* **Short exercise**: Copy the stretch of items below from the line that contains "Open the mail" through the line that contains "(x=612, y=193)", reproducing each line unchanged.

* **Listed records**:

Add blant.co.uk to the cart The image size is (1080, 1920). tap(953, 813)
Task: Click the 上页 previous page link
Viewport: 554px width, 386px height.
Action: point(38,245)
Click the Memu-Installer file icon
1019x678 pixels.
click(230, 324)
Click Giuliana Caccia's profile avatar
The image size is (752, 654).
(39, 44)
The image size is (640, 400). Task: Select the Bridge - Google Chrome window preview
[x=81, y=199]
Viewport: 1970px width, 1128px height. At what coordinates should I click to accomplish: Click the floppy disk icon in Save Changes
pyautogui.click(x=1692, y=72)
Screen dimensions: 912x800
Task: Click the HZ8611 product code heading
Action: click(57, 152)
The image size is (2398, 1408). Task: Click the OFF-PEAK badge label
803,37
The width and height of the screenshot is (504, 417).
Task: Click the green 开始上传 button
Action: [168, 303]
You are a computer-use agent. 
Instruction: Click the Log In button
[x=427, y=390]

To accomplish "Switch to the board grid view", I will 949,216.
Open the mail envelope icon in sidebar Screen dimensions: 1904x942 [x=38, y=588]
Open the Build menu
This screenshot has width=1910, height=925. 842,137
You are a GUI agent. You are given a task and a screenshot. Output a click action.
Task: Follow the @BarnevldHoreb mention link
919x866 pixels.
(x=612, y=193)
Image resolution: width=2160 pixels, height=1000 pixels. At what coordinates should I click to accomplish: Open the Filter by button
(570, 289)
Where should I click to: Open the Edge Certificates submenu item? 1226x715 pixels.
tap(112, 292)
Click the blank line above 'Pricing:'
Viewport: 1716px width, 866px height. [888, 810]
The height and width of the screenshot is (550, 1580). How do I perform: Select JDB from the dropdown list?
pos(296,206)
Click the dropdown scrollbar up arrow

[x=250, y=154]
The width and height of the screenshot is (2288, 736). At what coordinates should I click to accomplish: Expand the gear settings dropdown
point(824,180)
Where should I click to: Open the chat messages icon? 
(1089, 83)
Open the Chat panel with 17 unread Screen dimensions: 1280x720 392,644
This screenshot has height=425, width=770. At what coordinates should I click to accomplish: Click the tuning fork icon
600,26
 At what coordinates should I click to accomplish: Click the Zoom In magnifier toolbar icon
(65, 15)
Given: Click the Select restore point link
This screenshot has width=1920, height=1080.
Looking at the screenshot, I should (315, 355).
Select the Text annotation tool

* **Exercise answer**:
Open the mail envelope icon in sidebar Screen dimensions: 1904x942 [x=38, y=588]
Open the Build menu
This screenshot has width=1910, height=925. 842,137
You are a GUI agent. You are given a task and a screenshot. Output a click action.
Task: Follow the @BarnevldHoreb mention link
919x866 pixels.
(x=612, y=193)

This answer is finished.